A wide diversity of opinion prevails respecting the nature and intention of this new law. That large portion of the public, who, not feeling deeply interested in the question, take but little pains to acquaint themselves with its practical bearings, are, for the most part, content to regard it exactly as its preamble describes it—“An Act for the better administration of the laws relating to the relief of the poor in Scotland.” While, on the other hand, those who pay a closer attention to the working of the measure, and take a deeper interest in the condition and complaints of the poor, are inclined to condemn it as a cunning contrivance for stopping the cases of appeal in the Court of Session, and destroying the chance of justice which, by the Ceres case, had been unexpectedly opened up to the poor through the channel of that supreme judicatory. These conflicting opinions will be most effectually tested by the practical results of the measure, and therefore we proceed to lay before the reader, as concisely as possible, the leading facts contained in the Report of the Board of Supervision.

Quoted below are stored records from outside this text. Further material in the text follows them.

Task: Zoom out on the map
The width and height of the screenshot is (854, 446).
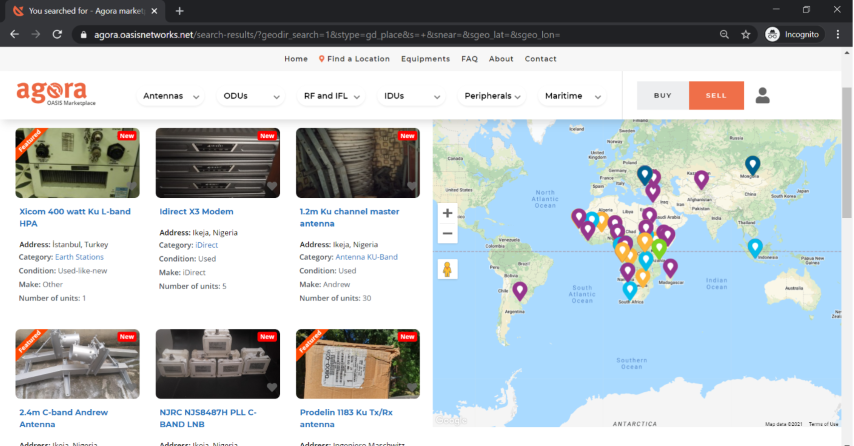Action: pos(448,234)
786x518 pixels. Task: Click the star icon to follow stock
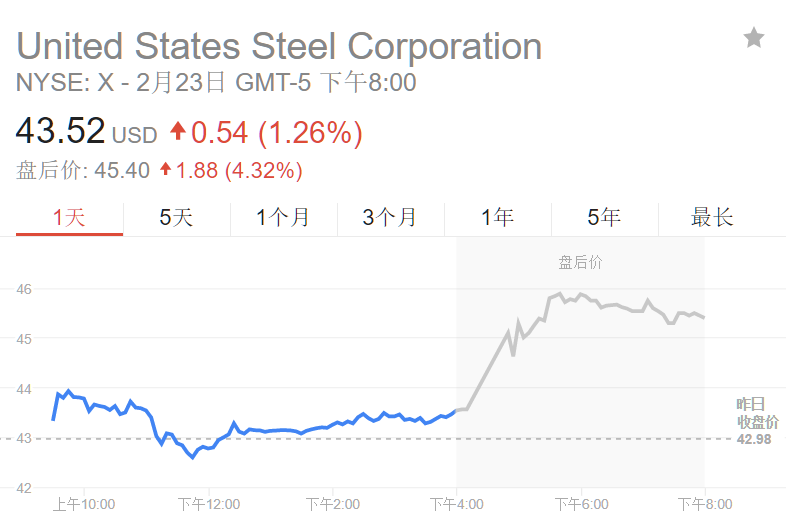(754, 39)
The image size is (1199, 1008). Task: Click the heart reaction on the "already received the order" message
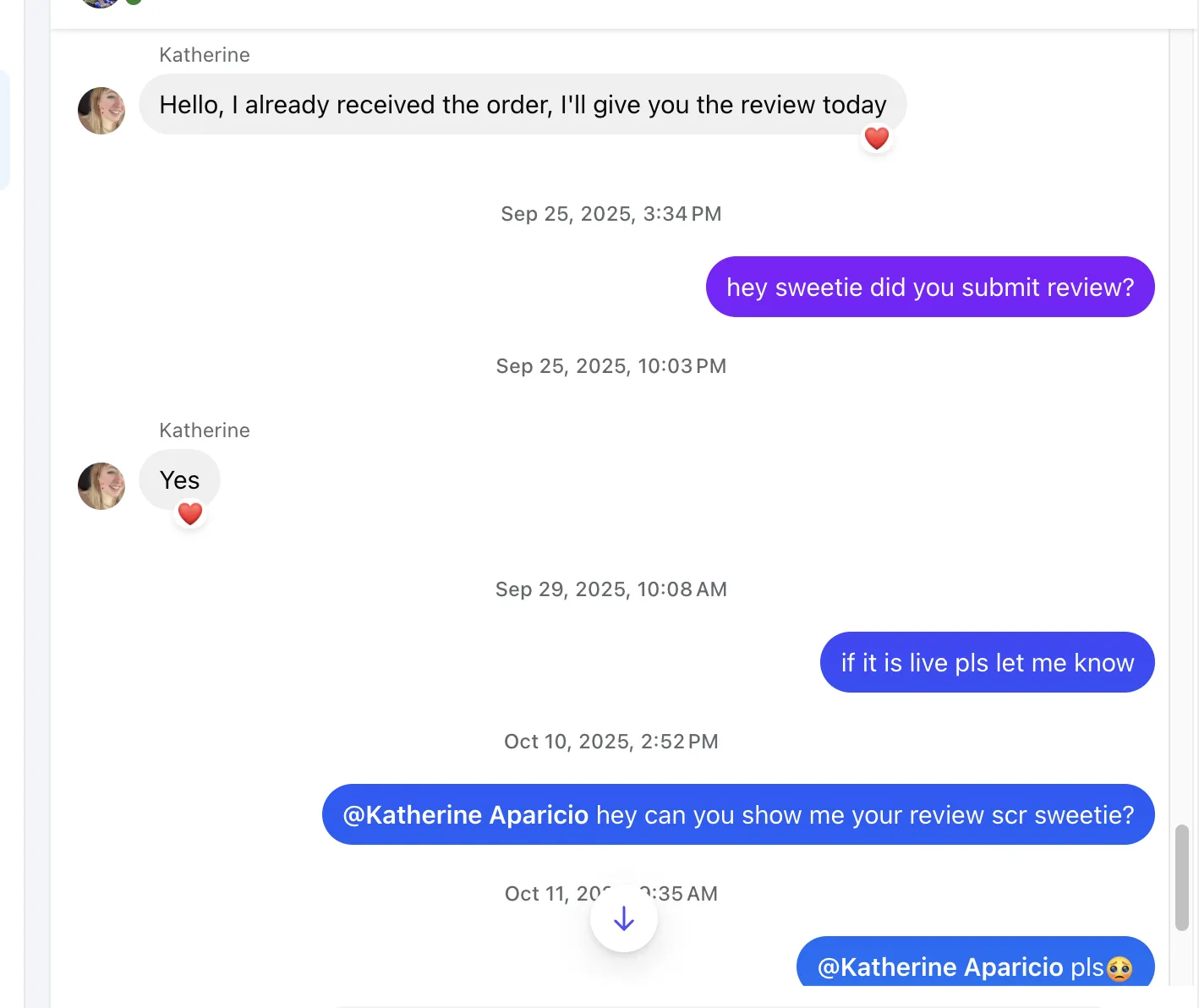pos(877,138)
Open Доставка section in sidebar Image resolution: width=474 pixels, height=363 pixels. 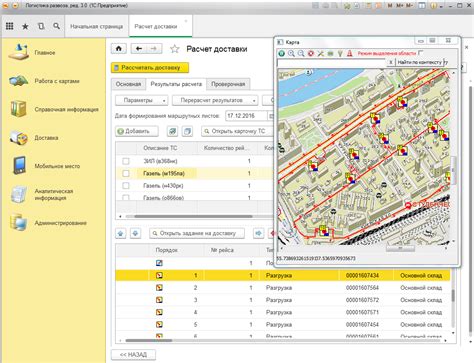click(x=46, y=138)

The first and main point in the Report to which we would call attention, is the increase in the expenditure on the poor in Scotland. From the returns made to the Board of Supervision, it appears that the sum raised from all sources for the relief and management of the poor, in the year ending 1st February, 1848—during the latter half of which the Board of Supervision and the machinery of the new law were in operation-—was £308,044. In the previous year the sum raised for the same purposes was £258,814 19s. ll½d, being £36,417 8s. 1½d. less than the sum expended in the year ending 1st February 1848. Nor is this increase confined to the year 1848 alone; for if we take the four years preceding 1845, we find that there was an average annual increase in the expenditure on the poor of no less than £21,890 15s. And going back farther still, It appears that during the six years from. 1838 to 1841 inclusive, there was a progressive increase, amounting in all to £47,439. Were we to go still farther back, we believe the same feature would be exhibited ; but taking the ten years from 1st January 1836 to 1st February 1846, we have the sufficiently striking result that the funds for the relief of the poor have increased by £135,002, or nearly 79 per cent. At the time the Board of Supervision drew out their Report, they anticipated a still greater increase in the year ending 1st February 1847; and it is very probable that their next returns will show that the sum raised for the poor in Scotland has been doubled in eleven years—a space of time in which the population has possibly not increased more than some 10 or 12 per cent.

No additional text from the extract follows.